Share this event
Lunchtime Talk: PAC to the Past
1pm - 1:30pm, Free and Open to All
Join one of our Looe Street Detectives Anne Corry, for an in depth talk about the research techniques and facts uncovered by our detectives about the history of the area surrounding 38 Looe Street.
Anne has completed hours of research not only for the Plymouth Arts Centre but also for The Box, having just completed research for Devon History Society on the centenary of the Women’s Suffrage movement.
This talk is part of the visual arts programme for Looe Street Detectives exhibition, currently on show in the PAC galleries.
This talk traces the history of Batter Street Church and some of the people who helped found it.

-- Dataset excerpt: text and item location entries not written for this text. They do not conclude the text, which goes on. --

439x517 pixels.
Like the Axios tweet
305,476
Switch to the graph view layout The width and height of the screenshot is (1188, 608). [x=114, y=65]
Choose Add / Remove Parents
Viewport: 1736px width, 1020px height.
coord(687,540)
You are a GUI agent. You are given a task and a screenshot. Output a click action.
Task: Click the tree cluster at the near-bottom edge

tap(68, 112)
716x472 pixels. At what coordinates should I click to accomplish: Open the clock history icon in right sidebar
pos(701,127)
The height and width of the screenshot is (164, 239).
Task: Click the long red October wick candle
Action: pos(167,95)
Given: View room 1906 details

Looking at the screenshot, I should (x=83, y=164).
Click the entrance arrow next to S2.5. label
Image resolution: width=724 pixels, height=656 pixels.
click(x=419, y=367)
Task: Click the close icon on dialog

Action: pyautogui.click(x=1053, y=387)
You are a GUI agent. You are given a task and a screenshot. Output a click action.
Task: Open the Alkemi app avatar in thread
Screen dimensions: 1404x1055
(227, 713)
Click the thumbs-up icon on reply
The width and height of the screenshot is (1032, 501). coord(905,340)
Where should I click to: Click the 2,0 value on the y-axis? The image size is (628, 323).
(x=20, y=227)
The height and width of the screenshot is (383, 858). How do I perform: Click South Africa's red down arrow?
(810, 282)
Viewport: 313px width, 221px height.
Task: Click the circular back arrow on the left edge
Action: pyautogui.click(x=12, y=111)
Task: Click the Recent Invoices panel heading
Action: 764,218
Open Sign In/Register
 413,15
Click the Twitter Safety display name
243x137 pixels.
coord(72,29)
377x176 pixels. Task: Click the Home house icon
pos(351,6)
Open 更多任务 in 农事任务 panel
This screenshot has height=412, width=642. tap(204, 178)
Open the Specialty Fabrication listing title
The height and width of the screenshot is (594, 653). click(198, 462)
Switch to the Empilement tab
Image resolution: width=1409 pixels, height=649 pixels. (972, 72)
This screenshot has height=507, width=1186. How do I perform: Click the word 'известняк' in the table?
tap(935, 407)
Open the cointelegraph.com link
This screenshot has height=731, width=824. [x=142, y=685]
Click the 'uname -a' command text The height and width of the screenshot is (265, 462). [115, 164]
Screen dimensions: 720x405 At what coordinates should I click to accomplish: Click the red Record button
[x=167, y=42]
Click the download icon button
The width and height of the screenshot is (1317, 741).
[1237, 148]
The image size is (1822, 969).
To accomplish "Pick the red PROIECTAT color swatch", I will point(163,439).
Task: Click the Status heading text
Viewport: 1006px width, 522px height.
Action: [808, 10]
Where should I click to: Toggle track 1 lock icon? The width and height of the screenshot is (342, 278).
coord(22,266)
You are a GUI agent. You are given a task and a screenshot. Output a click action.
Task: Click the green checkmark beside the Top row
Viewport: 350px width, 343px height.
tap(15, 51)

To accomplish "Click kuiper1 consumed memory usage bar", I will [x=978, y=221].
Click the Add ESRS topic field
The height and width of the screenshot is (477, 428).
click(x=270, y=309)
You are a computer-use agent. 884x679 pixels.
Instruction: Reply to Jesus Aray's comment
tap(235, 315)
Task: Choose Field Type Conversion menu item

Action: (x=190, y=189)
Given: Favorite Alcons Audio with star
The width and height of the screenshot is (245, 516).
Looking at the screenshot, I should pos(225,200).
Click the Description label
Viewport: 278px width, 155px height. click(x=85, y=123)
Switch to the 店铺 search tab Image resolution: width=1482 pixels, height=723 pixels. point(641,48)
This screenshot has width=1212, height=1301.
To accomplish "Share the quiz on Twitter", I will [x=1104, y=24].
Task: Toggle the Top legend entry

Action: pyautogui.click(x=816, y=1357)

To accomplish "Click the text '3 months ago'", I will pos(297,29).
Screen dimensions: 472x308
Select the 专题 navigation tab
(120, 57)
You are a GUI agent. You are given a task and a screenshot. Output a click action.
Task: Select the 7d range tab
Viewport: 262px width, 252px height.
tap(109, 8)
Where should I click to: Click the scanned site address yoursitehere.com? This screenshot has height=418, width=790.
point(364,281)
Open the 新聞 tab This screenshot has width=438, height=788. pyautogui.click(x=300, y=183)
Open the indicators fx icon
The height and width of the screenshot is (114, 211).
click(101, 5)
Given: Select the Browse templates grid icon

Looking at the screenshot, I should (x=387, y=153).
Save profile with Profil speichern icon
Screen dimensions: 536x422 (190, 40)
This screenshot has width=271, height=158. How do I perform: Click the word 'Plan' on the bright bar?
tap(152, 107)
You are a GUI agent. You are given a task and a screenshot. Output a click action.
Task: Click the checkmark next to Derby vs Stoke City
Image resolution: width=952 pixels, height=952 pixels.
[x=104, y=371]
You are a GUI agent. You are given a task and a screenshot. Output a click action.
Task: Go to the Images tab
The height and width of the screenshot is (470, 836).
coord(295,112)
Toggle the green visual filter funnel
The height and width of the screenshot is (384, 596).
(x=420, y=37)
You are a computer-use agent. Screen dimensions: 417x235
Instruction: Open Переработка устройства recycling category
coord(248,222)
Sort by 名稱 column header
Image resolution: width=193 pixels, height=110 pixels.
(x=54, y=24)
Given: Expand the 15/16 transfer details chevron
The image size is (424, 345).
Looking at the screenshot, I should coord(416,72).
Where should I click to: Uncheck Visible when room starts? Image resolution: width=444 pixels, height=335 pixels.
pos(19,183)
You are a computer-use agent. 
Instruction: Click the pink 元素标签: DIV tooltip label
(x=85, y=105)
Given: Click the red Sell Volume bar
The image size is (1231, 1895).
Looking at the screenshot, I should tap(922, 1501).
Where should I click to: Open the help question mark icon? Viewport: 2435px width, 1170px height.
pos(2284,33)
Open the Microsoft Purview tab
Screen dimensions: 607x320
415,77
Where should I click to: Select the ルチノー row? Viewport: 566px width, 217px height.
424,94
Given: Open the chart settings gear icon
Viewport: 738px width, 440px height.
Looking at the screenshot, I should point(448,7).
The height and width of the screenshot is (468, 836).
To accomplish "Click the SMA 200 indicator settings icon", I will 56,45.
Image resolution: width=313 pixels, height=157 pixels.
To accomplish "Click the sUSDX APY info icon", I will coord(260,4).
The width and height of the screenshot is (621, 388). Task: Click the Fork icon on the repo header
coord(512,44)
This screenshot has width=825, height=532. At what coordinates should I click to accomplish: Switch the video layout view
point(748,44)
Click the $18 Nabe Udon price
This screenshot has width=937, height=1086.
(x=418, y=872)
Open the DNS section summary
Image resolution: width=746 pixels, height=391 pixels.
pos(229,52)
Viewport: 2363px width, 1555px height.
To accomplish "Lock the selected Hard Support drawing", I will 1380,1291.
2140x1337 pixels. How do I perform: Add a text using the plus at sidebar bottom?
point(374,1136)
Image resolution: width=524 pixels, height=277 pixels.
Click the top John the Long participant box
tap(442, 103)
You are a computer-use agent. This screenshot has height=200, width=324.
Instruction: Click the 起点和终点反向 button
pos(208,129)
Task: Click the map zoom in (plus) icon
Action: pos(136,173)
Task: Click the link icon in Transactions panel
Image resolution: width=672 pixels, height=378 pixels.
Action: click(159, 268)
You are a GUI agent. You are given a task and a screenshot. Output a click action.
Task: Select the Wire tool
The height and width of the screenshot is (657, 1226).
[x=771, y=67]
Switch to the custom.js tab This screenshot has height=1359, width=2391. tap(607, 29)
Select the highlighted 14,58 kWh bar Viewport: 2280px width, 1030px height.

Batter Street Congregational Church 1704 – 1924
Until 1689 all church services had to conform to the Book of Common Prayer of the Church of England. Non-conformists, clergy or laity, risked prosecution and imprisonment for holding any other kind of service, so they had to meet in secret. The Toleration Act of 1689 allowed Protestant non-conformists to meet openly. In 1704 the various groups in Plymouth came together and built a church in Batter Street not far from the fashionable centre of Plymouth and on the site of the old Pope’s Head Inn. The church lasted until it was sold in 1924 to make way for the Virginia House Settlement.